Gortat vented his frustrations to a Polish publication, saying this year’s Suns don’t share the ball and are ignoring him, plus he threw some blame at Suns coach Alvin Gentry.

When Gentry learned about it, he shrugged. Basically. Here is what he said is it’s on Gortat to fit in, according to the Arizona Republic.

“Nothing’s going to change,” Gentry said in response to the comments. “We try to throw him the ball, and we’ll try to get him the ball as much as we can and … . We’d love to be able to throw him the ball and have him post up and score for us.
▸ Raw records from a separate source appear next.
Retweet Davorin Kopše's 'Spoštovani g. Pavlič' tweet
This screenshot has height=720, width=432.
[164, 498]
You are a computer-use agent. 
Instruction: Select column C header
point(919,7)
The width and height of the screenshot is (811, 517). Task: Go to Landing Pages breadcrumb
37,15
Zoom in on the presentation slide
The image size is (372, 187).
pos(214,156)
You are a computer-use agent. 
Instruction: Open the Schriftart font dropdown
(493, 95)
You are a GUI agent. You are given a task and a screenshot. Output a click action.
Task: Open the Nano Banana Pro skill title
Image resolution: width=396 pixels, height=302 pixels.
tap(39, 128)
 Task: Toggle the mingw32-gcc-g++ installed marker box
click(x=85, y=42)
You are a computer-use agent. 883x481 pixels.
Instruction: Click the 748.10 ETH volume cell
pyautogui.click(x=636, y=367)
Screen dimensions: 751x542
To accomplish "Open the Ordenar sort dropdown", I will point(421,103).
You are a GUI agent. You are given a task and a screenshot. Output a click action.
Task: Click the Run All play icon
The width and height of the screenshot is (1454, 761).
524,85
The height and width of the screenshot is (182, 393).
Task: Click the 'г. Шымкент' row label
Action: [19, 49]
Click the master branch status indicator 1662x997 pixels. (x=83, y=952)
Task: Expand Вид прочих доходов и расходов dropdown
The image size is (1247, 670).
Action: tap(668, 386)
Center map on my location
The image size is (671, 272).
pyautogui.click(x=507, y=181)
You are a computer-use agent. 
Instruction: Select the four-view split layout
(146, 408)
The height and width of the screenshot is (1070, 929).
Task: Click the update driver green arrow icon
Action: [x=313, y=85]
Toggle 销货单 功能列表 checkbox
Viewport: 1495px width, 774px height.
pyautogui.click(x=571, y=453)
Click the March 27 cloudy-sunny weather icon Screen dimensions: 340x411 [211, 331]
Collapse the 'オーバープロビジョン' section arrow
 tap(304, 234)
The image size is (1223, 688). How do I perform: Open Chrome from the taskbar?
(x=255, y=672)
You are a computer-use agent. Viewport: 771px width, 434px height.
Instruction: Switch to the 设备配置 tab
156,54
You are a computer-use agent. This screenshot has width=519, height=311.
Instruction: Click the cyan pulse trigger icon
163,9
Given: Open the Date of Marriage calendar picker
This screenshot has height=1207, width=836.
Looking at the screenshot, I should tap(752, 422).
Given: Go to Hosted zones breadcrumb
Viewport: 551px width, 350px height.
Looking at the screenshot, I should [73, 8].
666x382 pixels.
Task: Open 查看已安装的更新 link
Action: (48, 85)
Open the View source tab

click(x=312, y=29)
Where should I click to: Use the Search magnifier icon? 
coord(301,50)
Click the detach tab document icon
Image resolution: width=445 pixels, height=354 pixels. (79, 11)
That hasn’t been one of his strengths, really.”

Gortat has gotten 19 percent of his shot attempts this year out of post ups, and he’s shooting 47.1 percent on those plays. He’s not bad if you can get him the rock on the block.

But Gentry is correct in that what the Suns are doing hasn’t changed much. Last season 21.6 percent of the Suns shot came off a pick-and-roll, another 20.4 percent on spot ups, while just 7.5 percent were isolations. So far this season 18.6 percent of shots are pick-and-roll (a Gortat strength), 21.3 percent on spot ups and 8.5 percent in isolation.

They just aren’t as efficient at any of hit without Steve Nash. Gortat is going to have to adjust to life without him as well.